[Pixel coordinate grounding data]
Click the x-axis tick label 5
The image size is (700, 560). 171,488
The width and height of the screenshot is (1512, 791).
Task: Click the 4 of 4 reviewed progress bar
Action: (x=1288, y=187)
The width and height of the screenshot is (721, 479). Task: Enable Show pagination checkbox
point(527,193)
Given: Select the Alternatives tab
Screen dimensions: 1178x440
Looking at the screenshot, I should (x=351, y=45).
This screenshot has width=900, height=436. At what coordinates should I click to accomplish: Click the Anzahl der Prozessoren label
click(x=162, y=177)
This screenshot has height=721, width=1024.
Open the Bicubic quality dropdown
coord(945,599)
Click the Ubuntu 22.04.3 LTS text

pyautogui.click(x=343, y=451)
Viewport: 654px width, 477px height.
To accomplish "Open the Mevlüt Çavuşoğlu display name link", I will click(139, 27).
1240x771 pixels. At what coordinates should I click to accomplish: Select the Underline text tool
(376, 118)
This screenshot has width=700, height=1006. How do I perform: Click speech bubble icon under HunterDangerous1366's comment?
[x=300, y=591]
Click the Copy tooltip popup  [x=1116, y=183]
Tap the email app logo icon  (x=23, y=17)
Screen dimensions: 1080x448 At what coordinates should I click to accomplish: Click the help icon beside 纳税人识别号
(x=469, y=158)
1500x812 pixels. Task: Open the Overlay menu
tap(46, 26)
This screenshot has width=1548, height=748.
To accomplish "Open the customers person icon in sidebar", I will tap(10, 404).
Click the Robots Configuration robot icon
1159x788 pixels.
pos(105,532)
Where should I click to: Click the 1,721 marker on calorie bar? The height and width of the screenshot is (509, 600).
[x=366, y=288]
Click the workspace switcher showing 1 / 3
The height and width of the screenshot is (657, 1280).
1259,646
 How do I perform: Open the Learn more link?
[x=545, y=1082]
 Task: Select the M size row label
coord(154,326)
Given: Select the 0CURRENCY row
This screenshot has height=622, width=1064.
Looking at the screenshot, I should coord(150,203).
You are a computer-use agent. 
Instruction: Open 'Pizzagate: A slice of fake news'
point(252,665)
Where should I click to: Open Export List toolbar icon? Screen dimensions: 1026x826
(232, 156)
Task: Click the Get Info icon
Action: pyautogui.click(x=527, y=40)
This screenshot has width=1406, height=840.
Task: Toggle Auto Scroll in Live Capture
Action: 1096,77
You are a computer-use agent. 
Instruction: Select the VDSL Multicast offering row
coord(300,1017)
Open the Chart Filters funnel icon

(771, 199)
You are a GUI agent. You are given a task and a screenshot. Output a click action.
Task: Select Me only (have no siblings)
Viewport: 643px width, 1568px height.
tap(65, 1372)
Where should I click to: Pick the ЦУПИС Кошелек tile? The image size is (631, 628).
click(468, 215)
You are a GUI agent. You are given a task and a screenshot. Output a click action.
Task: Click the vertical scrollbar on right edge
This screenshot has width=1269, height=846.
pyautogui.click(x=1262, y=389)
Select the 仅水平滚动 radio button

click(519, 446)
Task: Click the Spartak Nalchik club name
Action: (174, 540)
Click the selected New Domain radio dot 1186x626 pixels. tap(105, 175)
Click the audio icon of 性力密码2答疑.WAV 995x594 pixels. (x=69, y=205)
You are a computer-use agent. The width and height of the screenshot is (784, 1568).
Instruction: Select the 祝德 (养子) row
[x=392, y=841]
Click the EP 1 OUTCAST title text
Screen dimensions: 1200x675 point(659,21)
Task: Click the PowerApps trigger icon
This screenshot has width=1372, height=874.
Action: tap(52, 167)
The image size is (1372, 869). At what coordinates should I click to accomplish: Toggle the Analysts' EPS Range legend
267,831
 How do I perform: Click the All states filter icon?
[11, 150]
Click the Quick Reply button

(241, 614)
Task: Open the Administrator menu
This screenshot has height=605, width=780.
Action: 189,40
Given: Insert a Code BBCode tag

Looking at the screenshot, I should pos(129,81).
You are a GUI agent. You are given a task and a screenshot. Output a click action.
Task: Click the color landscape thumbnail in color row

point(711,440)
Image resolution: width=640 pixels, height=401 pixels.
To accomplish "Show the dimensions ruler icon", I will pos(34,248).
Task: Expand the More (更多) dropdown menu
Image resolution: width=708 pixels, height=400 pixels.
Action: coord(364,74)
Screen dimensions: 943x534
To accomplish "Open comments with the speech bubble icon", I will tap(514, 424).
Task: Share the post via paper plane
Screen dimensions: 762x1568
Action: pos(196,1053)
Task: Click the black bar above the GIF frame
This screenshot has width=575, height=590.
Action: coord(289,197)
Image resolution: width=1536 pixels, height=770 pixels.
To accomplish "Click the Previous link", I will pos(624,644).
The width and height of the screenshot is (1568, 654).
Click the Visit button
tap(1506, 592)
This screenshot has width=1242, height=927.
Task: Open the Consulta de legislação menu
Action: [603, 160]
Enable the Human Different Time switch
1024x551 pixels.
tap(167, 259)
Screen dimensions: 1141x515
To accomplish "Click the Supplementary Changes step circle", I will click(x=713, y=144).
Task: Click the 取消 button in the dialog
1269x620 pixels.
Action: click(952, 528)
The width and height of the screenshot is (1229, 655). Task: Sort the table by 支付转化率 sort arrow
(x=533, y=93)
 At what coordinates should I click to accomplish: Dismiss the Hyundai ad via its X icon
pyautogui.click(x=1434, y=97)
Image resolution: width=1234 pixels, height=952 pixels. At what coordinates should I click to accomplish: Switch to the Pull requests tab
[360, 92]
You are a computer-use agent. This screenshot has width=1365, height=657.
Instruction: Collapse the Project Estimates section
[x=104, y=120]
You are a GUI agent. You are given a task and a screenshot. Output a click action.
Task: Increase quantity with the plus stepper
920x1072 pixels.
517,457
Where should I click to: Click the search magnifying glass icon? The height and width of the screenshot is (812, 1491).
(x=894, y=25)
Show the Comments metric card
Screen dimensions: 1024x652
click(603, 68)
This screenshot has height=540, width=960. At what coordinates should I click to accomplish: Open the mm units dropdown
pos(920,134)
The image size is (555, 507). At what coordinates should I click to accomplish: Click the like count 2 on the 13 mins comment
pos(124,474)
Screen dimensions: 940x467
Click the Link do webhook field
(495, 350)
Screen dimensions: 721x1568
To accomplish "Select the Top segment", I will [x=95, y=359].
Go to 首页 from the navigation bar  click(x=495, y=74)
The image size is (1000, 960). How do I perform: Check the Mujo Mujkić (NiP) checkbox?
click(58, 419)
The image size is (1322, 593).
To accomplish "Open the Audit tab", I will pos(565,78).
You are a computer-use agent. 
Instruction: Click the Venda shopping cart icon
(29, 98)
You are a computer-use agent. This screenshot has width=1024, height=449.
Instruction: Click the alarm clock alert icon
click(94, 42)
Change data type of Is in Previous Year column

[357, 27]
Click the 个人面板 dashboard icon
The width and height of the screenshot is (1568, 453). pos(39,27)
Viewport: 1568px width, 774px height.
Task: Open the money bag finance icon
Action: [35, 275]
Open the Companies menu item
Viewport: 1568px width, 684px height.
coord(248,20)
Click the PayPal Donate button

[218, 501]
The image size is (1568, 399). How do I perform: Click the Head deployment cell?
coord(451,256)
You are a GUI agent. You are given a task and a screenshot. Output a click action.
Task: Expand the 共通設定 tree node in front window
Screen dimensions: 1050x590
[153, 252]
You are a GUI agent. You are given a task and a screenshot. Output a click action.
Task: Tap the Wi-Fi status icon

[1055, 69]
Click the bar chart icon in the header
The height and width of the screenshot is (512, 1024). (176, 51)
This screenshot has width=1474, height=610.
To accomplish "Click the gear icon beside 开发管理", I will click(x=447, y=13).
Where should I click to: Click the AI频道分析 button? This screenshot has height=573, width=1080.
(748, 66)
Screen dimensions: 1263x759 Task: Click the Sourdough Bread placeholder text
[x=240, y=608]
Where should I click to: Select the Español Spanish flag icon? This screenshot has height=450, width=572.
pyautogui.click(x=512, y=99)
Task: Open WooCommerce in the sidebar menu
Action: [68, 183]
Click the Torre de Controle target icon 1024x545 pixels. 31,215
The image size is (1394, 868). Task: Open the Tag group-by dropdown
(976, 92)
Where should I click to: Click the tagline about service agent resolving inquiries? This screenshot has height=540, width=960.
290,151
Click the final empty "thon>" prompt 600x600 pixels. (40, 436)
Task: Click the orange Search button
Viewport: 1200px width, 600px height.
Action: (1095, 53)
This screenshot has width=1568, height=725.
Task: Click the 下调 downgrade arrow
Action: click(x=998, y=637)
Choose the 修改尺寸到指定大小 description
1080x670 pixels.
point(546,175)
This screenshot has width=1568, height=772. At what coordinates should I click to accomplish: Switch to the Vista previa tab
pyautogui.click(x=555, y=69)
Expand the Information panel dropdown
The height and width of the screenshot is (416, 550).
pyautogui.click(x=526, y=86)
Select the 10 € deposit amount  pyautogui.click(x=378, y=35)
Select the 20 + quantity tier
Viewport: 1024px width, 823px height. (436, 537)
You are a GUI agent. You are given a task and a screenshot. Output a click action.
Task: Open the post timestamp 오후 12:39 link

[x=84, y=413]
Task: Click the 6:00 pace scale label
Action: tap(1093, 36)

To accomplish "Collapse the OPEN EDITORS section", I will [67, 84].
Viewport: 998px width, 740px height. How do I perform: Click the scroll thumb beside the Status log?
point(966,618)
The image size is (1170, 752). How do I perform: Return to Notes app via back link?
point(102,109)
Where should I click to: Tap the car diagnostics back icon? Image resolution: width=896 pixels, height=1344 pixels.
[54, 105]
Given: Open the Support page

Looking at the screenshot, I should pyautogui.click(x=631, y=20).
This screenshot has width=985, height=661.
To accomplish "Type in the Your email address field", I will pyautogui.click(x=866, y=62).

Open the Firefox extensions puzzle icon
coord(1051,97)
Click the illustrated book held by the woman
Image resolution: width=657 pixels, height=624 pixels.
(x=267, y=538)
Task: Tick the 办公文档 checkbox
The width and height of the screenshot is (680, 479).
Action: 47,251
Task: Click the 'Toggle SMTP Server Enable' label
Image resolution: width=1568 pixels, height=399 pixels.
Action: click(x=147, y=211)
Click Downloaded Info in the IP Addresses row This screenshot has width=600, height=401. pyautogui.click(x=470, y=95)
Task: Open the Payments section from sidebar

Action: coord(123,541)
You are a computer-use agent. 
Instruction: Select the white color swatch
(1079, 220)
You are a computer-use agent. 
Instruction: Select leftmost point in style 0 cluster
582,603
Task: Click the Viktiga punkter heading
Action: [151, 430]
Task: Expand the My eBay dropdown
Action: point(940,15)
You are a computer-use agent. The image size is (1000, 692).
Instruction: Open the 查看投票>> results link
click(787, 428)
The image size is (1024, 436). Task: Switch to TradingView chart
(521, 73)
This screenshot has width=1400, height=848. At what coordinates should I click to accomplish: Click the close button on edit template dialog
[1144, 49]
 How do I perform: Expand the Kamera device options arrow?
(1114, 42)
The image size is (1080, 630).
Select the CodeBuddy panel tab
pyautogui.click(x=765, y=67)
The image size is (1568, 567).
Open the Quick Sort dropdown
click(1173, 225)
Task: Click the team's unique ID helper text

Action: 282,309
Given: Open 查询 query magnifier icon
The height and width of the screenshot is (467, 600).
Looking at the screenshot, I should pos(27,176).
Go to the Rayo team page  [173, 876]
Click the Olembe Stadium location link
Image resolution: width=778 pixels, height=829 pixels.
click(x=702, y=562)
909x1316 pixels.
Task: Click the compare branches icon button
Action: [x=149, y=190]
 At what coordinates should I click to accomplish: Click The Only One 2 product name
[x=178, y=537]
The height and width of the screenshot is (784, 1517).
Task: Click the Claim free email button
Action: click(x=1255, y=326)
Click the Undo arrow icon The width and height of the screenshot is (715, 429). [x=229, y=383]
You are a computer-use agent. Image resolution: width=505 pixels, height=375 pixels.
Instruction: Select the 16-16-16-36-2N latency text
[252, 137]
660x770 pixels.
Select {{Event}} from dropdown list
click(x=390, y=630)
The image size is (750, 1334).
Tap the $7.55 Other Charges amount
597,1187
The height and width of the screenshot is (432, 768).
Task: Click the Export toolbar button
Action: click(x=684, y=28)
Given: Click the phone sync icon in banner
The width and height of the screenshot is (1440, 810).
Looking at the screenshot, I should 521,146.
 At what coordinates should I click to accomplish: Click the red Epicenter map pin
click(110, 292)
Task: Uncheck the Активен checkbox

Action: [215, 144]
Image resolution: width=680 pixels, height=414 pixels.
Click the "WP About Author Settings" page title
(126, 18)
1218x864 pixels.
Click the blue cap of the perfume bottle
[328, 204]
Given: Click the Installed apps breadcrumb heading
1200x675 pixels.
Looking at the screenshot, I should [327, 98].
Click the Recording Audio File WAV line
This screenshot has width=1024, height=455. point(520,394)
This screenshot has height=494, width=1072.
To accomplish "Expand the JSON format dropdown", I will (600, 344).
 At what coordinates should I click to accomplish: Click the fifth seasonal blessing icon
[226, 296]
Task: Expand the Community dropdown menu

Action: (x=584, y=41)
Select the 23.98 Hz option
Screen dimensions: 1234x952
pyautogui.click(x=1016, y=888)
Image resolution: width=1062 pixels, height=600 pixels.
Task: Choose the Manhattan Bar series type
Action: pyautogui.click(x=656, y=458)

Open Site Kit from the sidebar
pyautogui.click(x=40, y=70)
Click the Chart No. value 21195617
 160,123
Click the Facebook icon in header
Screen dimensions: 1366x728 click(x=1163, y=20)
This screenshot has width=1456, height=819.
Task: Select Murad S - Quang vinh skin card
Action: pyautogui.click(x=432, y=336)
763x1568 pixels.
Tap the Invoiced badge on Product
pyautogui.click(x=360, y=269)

Activity: Give the exact lines, and only those, from the line containing "Task: Uncheck the Активен checkbox" through the line containing "Select the 23.98 Hz option" in the entries above.

Exercise solution:
Task: Uncheck the Активен checkbox

Action: [215, 144]
Image resolution: width=680 pixels, height=414 pixels.
Click the "WP About Author Settings" page title
(126, 18)
1218x864 pixels.
Click the blue cap of the perfume bottle
[328, 204]
Given: Click the Installed apps breadcrumb heading
1200x675 pixels.
Looking at the screenshot, I should [327, 98].
Click the Recording Audio File WAV line
This screenshot has width=1024, height=455. point(520,394)
This screenshot has height=494, width=1072.
To accomplish "Expand the JSON format dropdown", I will (600, 344).
 At what coordinates should I click to accomplish: Click the fifth seasonal blessing icon
[226, 296]
Task: Expand the Community dropdown menu

Action: (x=584, y=41)
Select the 23.98 Hz option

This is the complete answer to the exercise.